The last decade has also seen a collapse in public trust in our leaders, with automation amplifying income inequality and social media identity bubbles inflaming social divides. To regain lost trust, our politicians have lurched towards the extremes. The tone of public discourse has coarsened and dog-whistle racism has become normalised. Society has become what football has always been: fiercely tribal. No wonder that the person on the street – or on the train, or in the stands – feels emboldened.
But this is also clearly a football problem, too. The anonymity of the physical crowd mirrors the anonymity of the virtual social media crowd so that football is on the receiving end of a double whammy of hate. Some of our football pitches, from grassroots through to the professional level, have become spaces for expressing hate and prejudice.
So what is the answer? This is a complex problem that has developed slowly over time. Are we prepared to accept that there may not be one quick, simple solution?
The truth is that many people have a piece of the jigsaw puzzle, but I am not sure anyone in the game really has the picture on the front of the box. To develop that we will need to connect and collaborate more effectively across football, government and law enforcement. Solutions will involve many suggestions that we have already heard to prevent, detect or react to incidents of racism: improving reporting mechanisms and encouraging their use; enhanced stadium supervision and policing; using existing protocols more consistently; consistent club sanctions against individual supporters; effective law enforcement policies; taking players off the field of play where necessary; sanctions against clubs in extreme cases of persistent or widespread abuse.

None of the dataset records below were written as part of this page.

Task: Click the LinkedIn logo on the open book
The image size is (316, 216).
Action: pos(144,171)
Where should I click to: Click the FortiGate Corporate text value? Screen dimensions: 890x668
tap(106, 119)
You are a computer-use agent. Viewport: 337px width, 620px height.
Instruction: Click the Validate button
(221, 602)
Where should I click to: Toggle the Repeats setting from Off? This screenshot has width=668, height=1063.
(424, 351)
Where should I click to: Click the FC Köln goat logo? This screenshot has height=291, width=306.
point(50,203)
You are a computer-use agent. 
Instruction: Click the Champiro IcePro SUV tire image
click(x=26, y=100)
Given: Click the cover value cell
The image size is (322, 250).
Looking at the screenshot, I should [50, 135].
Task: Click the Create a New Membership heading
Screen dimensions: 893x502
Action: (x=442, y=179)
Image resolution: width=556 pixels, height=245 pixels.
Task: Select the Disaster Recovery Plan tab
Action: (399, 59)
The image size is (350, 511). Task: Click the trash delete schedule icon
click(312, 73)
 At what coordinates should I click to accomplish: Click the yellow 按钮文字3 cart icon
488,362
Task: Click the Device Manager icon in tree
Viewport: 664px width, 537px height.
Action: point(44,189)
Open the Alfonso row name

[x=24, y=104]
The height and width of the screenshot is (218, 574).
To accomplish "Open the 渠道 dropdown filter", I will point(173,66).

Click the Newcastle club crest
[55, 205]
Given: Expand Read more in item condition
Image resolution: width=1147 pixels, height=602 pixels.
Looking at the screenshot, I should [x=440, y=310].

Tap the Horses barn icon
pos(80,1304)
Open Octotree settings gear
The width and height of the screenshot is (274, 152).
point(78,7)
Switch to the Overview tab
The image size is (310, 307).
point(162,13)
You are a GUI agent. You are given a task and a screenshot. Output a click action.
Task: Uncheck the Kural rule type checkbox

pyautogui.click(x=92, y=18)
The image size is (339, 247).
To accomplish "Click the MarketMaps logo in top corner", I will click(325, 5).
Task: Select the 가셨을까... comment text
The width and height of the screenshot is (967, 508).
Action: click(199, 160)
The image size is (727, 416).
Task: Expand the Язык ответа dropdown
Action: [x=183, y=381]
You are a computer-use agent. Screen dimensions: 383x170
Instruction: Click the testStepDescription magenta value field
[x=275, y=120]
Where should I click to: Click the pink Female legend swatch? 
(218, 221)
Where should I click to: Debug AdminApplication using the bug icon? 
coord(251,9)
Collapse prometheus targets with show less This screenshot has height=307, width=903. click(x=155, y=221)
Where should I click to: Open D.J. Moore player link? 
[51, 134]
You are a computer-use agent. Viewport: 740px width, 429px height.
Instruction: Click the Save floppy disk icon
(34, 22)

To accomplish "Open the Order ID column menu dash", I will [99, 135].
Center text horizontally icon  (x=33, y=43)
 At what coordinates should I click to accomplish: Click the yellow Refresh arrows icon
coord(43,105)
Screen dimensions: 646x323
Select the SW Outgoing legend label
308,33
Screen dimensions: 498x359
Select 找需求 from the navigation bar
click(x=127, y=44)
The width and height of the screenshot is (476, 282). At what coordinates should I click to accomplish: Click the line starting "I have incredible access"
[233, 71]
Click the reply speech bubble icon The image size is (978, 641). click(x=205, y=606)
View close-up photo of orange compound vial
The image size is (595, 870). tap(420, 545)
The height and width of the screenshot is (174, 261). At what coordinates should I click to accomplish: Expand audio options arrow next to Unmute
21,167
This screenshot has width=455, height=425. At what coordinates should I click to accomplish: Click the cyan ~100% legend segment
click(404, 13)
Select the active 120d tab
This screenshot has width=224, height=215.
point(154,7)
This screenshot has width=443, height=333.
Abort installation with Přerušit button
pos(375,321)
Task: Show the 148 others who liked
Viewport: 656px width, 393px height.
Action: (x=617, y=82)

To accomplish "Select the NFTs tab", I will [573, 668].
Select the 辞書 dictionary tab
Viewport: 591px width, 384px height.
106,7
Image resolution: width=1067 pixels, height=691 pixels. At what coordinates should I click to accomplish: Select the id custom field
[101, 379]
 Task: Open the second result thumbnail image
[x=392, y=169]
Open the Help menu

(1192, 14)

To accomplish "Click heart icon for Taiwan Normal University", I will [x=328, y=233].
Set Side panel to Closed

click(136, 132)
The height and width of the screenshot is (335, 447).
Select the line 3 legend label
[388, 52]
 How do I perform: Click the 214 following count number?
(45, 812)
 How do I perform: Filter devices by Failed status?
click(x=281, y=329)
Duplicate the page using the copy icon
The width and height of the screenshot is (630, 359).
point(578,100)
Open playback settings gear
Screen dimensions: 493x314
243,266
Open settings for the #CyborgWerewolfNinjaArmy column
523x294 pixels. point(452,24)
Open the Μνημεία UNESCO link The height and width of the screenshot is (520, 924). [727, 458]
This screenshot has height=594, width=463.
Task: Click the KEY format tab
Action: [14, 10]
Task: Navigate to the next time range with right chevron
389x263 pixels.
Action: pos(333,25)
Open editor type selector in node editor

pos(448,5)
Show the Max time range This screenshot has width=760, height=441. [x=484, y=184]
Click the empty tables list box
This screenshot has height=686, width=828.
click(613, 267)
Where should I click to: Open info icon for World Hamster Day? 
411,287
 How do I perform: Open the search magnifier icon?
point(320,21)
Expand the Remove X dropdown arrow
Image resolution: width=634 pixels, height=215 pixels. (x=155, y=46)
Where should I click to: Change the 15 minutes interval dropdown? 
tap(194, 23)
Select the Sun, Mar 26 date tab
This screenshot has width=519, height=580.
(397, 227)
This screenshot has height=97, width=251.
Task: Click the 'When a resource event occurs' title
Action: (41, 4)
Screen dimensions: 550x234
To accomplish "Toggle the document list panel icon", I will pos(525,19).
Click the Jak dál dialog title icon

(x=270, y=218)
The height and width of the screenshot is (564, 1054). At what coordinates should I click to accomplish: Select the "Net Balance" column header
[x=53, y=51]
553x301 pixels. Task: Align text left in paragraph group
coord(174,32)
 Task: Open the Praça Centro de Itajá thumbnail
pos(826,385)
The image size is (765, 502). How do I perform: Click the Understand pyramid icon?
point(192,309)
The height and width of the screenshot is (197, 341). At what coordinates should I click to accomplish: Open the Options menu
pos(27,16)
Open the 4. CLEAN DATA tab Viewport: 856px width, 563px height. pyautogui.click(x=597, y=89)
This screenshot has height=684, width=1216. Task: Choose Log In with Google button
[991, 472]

Many of these powers already exist, if inconsistently applied. We will also need to get creative and work with people outside football like the Centre for Countering Digital Hate. But we must also resist knee-jerk draconian responses. Automatic points deductions for the behaviour of one fan could be an invitation to mischief by opposing fans. Even lifelong bans for supporters can be difficult to enforce. Ultimately, education will be a golden thread that runs through a Prevent-Detect-React strategy, but it is an ongoing challenge that takes time to get right.
We also must remember the majority of fans are part of the solution, not the problem. Millions of supporters want a game free from abuse and understand discrimination should not be a tribal issue. On Monday, it was a group of Chelsea supporters who reported one of their own to the police for alledgedly racially abusing Son during Sunday’s game. That is an attitude we have to encourage and we need to give fans effective toolkits.
We have offered to convene a meeting in the new year with the FA, Premier League, EFL, PFA, League Managers Association and the Football Supporters’ Association to discuss immediate practical steps we can take together. I would cautiously welcome a government inquiry though I have some scepticism about its potential effectiveness. I would not want it to delay action we can take and somehow I doubt the impact of politicians’ own language would be looked at.
Let’s make 2020 a year of teamwork as we fight racism and discrimination together. In the meantime, let’s hope for a peaceful festive period full of goals.